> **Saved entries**
- - - - -

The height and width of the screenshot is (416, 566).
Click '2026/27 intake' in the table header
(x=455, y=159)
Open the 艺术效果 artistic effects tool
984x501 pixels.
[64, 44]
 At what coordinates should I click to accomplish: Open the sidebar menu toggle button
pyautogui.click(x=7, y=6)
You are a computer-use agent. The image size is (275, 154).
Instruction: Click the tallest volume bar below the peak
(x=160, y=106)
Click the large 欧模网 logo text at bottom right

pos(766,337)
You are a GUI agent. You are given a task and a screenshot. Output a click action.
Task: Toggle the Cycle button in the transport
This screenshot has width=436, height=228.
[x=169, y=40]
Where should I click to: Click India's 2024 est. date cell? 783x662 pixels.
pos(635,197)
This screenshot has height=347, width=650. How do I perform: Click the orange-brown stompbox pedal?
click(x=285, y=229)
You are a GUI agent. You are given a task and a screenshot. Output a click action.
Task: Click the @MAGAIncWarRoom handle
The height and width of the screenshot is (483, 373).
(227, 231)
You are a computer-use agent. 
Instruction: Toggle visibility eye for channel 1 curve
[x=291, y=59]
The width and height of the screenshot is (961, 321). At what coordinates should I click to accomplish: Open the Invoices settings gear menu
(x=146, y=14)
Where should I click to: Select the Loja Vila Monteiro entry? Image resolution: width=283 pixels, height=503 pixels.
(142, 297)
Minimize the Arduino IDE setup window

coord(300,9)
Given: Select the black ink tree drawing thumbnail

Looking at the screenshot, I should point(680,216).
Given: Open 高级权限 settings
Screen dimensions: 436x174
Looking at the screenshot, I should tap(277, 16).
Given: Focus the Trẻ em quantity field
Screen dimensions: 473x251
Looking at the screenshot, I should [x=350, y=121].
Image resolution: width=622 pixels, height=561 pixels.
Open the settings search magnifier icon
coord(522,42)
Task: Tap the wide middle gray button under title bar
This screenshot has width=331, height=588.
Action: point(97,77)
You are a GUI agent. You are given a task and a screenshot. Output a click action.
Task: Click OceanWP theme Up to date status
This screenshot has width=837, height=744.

- - - - -

> **What the task requires**
In full and without change, transcribe the data above.

> **Solution for this exercise**
The height and width of the screenshot is (416, 566).
Click '2026/27 intake' in the table header
(x=455, y=159)
Open the 艺术效果 artistic effects tool
984x501 pixels.
[64, 44]
 At what coordinates should I click to accomplish: Open the sidebar menu toggle button
pyautogui.click(x=7, y=6)
You are a computer-use agent. The image size is (275, 154).
Instruction: Click the tallest volume bar below the peak
(x=160, y=106)
Click the large 欧模网 logo text at bottom right

pos(766,337)
You are a GUI agent. You are given a task and a screenshot. Output a click action.
Task: Toggle the Cycle button in the transport
This screenshot has width=436, height=228.
[x=169, y=40]
Where should I click to: Click India's 2024 est. date cell? 783x662 pixels.
pos(635,197)
This screenshot has height=347, width=650. How do I perform: Click the orange-brown stompbox pedal?
click(x=285, y=229)
You are a GUI agent. You are given a task and a screenshot. Output a click action.
Task: Click the @MAGAIncWarRoom handle
The height and width of the screenshot is (483, 373).
(227, 231)
You are a computer-use agent. 
Instruction: Toggle visibility eye for channel 1 curve
[x=291, y=59]
The width and height of the screenshot is (961, 321). At what coordinates should I click to accomplish: Open the Invoices settings gear menu
(x=146, y=14)
Where should I click to: Select the Loja Vila Monteiro entry? Image resolution: width=283 pixels, height=503 pixels.
(142, 297)
Minimize the Arduino IDE setup window

coord(300,9)
Given: Select the black ink tree drawing thumbnail

Looking at the screenshot, I should point(680,216).
Given: Open 高级权限 settings
Screen dimensions: 436x174
Looking at the screenshot, I should tap(277, 16).
Given: Focus the Trẻ em quantity field
Screen dimensions: 473x251
Looking at the screenshot, I should [x=350, y=121].
Image resolution: width=622 pixels, height=561 pixels.
Open the settings search magnifier icon
coord(522,42)
Task: Tap the wide middle gray button under title bar
This screenshot has width=331, height=588.
Action: point(97,77)
You are a GUI agent. You are given a task and a screenshot. Output a click action.
Task: Click OceanWP theme Up to date status
This screenshot has width=837, height=744.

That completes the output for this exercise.